### DATA RECORDS
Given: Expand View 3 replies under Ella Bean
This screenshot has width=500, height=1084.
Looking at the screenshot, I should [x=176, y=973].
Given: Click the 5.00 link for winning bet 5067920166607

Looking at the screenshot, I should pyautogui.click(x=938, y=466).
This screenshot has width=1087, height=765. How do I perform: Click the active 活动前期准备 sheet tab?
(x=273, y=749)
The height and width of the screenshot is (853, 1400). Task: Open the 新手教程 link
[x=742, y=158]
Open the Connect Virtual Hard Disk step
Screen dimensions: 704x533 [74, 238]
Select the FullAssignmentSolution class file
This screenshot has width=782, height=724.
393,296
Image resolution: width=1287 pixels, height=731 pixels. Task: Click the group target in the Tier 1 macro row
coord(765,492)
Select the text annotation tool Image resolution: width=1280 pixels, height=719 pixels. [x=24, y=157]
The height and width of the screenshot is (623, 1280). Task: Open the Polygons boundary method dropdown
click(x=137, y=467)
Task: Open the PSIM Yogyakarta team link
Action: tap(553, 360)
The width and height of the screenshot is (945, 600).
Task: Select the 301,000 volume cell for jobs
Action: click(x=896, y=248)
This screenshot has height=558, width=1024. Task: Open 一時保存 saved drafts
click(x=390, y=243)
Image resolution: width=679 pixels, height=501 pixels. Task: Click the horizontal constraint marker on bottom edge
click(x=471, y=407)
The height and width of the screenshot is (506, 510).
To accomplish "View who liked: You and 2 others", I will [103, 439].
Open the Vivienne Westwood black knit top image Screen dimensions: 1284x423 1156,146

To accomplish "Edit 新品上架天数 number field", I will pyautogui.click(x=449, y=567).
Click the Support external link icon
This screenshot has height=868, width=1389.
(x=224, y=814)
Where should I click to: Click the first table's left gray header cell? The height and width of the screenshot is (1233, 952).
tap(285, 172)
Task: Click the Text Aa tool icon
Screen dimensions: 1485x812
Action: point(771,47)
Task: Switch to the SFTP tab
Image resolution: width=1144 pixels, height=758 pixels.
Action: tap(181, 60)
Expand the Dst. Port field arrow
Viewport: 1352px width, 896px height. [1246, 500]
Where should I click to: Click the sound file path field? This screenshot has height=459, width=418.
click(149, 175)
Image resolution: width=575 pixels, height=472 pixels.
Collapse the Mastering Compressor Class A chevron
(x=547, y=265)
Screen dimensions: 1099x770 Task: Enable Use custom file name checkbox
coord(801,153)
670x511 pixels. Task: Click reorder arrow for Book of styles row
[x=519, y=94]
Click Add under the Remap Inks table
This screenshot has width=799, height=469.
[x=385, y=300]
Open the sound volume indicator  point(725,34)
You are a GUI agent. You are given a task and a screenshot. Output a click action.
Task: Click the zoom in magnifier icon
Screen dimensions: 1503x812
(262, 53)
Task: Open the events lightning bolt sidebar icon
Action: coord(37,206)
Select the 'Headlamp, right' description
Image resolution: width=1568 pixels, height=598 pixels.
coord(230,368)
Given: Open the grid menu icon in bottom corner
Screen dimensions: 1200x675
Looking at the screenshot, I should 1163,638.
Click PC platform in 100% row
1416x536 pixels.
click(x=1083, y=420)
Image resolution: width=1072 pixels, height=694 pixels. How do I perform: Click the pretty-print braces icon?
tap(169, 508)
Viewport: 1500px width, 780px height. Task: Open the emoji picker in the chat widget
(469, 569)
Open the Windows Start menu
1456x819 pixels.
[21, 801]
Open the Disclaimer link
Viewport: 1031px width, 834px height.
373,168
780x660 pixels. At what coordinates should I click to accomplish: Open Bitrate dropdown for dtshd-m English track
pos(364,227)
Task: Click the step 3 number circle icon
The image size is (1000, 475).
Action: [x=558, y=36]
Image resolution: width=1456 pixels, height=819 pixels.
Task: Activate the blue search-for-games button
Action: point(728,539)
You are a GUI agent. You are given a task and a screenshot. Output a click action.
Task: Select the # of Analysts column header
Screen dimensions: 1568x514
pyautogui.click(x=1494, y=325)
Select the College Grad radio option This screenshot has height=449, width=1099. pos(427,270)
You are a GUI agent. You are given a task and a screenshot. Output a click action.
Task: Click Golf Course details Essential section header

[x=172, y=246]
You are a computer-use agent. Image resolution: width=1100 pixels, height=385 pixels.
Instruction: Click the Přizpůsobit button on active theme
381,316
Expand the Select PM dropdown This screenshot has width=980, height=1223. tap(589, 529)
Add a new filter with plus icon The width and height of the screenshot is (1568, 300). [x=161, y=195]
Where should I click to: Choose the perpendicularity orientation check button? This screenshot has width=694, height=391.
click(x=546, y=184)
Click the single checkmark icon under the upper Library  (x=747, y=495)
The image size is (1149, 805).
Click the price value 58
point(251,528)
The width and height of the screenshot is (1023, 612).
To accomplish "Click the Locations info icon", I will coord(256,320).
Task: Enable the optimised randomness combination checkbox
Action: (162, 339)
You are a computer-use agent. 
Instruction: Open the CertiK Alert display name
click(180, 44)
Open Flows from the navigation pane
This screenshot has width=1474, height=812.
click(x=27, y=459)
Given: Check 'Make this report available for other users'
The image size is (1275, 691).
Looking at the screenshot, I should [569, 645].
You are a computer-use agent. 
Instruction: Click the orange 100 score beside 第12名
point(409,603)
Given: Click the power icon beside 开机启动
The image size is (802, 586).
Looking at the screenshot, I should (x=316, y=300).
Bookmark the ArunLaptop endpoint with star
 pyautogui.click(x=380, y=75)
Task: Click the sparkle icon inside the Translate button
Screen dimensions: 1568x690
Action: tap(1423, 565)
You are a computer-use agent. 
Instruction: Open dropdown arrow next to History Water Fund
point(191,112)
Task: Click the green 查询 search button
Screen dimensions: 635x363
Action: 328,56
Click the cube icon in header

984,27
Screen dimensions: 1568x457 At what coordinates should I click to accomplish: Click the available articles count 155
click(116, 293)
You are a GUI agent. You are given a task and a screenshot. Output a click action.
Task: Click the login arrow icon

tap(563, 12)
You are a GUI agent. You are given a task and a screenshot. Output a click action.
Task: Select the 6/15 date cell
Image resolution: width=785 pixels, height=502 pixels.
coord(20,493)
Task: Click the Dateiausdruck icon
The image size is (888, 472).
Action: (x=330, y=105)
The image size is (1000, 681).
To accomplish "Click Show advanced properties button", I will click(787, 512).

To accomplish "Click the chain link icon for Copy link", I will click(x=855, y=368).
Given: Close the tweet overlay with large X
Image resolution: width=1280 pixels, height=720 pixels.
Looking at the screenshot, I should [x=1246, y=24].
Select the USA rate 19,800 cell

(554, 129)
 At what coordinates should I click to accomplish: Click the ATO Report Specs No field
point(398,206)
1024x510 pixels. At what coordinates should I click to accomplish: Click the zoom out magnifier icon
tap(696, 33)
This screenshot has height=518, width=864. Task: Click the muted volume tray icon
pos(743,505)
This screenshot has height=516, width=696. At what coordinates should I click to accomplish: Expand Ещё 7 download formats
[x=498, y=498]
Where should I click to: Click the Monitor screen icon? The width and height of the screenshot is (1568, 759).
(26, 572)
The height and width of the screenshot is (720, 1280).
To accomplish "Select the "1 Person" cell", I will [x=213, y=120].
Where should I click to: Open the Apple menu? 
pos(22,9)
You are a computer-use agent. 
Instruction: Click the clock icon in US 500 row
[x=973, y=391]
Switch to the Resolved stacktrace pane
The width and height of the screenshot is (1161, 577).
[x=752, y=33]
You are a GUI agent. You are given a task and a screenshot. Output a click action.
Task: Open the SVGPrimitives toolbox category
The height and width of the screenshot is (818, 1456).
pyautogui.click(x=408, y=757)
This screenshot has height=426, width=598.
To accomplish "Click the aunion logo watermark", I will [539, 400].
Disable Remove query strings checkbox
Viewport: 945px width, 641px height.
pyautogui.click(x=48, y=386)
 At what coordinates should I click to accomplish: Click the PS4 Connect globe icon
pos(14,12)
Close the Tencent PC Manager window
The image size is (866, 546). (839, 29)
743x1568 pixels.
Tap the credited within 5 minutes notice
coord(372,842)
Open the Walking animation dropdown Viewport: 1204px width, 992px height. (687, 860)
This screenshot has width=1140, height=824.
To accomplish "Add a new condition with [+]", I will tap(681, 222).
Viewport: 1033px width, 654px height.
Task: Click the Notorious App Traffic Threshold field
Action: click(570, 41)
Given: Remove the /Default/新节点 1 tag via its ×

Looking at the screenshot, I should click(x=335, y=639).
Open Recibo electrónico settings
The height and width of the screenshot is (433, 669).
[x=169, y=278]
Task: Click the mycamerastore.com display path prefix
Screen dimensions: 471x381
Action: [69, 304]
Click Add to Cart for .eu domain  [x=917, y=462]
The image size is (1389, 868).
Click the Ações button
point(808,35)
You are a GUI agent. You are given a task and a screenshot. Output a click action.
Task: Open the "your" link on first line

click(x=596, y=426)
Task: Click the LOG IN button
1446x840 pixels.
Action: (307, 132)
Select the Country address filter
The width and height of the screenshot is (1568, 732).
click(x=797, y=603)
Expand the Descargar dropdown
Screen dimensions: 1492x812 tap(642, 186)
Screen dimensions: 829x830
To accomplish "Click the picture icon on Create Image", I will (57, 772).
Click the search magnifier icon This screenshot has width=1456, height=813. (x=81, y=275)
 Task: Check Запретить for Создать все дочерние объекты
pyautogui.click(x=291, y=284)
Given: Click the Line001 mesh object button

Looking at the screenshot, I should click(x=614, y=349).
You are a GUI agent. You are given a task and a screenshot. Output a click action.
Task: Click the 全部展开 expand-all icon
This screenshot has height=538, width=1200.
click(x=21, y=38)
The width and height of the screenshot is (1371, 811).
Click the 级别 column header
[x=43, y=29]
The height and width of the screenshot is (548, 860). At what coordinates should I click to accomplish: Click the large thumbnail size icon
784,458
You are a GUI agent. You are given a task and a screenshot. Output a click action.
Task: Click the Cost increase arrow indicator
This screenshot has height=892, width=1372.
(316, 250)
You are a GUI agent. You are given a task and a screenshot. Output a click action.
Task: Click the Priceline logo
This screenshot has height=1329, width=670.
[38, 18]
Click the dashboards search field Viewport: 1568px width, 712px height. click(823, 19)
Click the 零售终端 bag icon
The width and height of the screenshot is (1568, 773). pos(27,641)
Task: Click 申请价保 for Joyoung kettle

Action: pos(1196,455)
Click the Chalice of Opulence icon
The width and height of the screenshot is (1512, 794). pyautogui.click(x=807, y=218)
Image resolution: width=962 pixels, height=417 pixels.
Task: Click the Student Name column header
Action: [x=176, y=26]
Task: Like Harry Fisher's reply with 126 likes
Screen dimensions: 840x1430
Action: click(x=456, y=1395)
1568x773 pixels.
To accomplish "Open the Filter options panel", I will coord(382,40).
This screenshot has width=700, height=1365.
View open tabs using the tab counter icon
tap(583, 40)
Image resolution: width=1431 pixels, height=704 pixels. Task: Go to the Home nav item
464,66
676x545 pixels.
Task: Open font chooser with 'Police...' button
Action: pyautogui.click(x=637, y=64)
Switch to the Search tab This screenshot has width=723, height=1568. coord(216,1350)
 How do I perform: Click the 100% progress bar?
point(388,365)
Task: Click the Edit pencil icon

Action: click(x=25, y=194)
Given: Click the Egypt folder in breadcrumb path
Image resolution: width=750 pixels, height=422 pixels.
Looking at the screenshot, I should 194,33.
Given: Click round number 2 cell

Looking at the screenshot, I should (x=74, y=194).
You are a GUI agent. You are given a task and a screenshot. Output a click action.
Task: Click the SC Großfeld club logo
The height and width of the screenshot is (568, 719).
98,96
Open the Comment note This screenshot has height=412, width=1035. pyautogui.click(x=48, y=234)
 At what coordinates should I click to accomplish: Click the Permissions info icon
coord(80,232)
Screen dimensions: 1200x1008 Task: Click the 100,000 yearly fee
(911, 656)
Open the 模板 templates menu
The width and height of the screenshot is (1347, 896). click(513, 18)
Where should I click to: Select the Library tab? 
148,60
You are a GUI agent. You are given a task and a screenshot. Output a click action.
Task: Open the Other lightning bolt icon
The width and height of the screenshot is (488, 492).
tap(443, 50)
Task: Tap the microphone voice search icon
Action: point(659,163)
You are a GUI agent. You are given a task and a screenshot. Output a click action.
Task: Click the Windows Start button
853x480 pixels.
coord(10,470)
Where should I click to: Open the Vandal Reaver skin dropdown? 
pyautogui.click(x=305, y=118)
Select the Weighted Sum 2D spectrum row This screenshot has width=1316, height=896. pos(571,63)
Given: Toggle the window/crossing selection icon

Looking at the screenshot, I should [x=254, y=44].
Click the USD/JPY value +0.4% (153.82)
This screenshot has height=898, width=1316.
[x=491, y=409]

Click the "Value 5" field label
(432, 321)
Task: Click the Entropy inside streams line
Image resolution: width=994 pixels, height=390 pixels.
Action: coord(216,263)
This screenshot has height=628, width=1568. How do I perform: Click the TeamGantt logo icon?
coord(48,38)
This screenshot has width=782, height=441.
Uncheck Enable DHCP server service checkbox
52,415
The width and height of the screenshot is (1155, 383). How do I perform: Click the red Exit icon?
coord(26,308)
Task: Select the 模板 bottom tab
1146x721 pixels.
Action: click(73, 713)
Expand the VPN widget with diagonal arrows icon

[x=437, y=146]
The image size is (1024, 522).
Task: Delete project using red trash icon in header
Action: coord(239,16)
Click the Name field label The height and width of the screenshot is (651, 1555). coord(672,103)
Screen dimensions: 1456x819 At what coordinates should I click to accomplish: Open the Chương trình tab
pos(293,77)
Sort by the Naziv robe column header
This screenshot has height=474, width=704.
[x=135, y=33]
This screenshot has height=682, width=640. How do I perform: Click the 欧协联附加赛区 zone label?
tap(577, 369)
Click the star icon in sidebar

### ABOUT THIS TASK
Bring together each line above where the string "inside" turns up.

### TASK RESULT
Task: Click the sparkle icon inside the Translate button
Task: Click the Entropy inside streams line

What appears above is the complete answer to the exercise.